Please pull out the stretch of the records from their start through the line containing "coord(482,153)", and reproduce it verbatim.

[Records for this task start]

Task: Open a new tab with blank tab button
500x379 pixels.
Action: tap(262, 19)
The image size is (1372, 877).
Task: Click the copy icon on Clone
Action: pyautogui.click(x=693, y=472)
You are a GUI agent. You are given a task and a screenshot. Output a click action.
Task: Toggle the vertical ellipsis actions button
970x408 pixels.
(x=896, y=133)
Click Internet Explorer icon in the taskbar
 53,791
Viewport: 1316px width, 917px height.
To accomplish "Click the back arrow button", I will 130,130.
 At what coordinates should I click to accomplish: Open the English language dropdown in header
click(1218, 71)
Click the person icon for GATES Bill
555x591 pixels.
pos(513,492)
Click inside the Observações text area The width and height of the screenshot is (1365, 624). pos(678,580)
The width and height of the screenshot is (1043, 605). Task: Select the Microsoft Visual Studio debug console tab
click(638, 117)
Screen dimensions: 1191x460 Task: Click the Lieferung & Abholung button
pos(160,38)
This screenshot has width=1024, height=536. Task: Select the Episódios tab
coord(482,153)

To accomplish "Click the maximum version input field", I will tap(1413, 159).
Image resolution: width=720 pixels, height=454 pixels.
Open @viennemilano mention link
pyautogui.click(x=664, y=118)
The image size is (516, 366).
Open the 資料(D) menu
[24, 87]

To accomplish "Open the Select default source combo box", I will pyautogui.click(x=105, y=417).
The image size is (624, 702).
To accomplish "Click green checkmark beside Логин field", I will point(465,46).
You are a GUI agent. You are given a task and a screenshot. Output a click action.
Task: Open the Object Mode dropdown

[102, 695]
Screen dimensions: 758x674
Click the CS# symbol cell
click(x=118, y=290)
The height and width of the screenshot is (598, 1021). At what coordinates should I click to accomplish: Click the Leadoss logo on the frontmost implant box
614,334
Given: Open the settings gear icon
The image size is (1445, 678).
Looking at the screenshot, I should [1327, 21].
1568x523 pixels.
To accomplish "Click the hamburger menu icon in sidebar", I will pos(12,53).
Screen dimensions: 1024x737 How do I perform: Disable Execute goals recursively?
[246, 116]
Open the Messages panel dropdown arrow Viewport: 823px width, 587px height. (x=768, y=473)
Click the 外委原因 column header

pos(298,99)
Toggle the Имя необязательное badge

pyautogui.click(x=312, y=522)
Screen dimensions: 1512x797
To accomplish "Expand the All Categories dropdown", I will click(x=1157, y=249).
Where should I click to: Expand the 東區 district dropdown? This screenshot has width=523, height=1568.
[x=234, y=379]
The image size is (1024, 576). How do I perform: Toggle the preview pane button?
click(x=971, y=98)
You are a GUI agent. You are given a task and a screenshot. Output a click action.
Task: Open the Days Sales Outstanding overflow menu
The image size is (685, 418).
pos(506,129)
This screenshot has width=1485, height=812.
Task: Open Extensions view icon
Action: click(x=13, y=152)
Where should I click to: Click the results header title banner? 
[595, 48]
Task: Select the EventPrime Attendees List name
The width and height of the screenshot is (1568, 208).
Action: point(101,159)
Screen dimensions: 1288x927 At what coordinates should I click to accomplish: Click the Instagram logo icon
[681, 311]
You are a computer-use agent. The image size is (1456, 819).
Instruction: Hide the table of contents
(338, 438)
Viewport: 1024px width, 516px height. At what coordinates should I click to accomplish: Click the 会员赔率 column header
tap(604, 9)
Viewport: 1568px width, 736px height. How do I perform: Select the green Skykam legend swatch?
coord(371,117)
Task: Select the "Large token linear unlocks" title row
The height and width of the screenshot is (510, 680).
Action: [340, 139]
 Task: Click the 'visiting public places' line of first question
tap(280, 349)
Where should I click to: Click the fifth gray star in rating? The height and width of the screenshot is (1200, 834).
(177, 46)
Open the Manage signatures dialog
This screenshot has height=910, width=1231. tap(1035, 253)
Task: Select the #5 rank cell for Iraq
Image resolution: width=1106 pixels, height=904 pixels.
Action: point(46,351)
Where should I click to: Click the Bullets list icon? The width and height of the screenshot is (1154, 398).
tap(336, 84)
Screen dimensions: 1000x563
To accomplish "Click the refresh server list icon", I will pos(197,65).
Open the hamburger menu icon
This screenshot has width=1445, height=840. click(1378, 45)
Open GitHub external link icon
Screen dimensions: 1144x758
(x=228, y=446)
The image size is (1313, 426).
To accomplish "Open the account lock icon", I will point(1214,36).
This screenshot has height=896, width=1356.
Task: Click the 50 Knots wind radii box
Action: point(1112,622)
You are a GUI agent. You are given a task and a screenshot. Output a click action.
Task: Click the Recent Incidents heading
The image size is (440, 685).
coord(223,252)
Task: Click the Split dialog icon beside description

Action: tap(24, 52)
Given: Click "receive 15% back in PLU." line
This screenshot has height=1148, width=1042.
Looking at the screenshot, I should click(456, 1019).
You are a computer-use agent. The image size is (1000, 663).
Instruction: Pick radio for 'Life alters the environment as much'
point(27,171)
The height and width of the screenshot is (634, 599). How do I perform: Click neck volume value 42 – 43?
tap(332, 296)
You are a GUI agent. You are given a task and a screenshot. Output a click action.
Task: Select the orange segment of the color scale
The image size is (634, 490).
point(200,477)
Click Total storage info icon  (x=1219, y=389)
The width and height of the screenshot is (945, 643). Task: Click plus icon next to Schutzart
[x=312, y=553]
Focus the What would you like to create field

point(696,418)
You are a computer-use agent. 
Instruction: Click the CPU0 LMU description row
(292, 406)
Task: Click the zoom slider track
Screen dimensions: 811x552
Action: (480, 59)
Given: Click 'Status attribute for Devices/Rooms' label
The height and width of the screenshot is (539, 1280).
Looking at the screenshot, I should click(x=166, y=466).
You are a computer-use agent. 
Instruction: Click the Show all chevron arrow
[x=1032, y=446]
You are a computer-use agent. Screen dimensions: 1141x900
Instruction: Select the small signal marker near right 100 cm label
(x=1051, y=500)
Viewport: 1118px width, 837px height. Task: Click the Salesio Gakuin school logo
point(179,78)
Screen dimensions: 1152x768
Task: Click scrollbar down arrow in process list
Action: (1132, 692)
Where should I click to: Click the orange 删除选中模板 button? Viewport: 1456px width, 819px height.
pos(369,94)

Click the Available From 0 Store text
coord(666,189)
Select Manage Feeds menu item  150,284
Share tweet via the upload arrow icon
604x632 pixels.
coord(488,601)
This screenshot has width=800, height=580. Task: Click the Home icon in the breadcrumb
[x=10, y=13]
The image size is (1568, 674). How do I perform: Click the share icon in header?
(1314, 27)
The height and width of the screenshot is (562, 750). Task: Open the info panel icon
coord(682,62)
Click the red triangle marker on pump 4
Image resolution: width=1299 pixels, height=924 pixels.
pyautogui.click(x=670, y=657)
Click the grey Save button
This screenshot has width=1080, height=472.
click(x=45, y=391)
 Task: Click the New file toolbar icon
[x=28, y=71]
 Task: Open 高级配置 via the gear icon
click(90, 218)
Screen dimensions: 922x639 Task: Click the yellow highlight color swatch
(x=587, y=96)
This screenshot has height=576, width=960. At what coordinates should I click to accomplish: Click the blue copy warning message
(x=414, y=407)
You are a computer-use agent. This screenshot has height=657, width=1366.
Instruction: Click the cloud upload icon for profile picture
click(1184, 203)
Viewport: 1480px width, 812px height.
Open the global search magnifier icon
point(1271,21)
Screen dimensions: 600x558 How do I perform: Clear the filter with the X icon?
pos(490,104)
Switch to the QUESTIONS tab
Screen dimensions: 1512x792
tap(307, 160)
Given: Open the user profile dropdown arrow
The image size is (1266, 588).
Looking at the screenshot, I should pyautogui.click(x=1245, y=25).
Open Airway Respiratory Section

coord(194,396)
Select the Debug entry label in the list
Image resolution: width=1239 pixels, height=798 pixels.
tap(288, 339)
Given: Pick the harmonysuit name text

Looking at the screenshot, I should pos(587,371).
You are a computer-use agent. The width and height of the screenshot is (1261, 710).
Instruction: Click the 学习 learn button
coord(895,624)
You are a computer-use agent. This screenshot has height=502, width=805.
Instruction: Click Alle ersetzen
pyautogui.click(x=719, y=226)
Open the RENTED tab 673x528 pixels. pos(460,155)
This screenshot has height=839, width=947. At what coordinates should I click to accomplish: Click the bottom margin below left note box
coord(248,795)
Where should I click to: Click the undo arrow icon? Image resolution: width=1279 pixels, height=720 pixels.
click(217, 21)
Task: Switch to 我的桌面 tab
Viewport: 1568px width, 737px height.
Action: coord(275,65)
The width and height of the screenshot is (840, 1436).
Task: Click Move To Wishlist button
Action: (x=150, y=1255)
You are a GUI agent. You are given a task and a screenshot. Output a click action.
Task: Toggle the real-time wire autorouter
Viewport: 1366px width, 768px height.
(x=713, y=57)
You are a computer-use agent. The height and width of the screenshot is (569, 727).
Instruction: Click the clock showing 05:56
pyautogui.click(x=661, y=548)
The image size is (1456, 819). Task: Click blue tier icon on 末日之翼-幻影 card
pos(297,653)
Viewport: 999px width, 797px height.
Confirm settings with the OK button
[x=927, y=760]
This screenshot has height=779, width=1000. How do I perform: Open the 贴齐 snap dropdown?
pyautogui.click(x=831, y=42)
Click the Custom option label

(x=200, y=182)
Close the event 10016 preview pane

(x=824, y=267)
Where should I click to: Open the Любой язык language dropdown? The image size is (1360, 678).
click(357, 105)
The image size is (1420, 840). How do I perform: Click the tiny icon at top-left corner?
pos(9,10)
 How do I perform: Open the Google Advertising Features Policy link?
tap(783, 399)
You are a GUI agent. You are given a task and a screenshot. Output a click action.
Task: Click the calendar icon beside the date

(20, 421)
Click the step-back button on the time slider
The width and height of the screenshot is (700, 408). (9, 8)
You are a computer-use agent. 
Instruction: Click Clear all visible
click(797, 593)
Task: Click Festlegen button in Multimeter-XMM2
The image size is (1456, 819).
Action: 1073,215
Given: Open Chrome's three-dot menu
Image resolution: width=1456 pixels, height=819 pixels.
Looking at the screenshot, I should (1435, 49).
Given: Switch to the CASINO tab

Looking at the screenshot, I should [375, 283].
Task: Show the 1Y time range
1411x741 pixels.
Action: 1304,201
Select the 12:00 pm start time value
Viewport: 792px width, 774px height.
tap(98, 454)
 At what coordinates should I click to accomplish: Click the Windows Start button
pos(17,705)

[Records for this task end]

In response:
Task: Open a new tab with blank tab button
500x379 pixels.
Action: tap(262, 19)
The image size is (1372, 877).
Task: Click the copy icon on Clone
Action: pyautogui.click(x=693, y=472)
You are a GUI agent. You are given a task and a screenshot. Output a click action.
Task: Toggle the vertical ellipsis actions button
970x408 pixels.
(x=896, y=133)
Click Internet Explorer icon in the taskbar
 53,791
Viewport: 1316px width, 917px height.
To accomplish "Click the back arrow button", I will 130,130.
 At what coordinates should I click to accomplish: Open the English language dropdown in header
click(1218, 71)
Click the person icon for GATES Bill
555x591 pixels.
pos(513,492)
Click inside the Observações text area The width and height of the screenshot is (1365, 624). pos(678,580)
The width and height of the screenshot is (1043, 605). Task: Select the Microsoft Visual Studio debug console tab
click(638, 117)
Screen dimensions: 1191x460 Task: Click the Lieferung & Abholung button
pos(160,38)
This screenshot has width=1024, height=536. Task: Select the Episódios tab
coord(482,153)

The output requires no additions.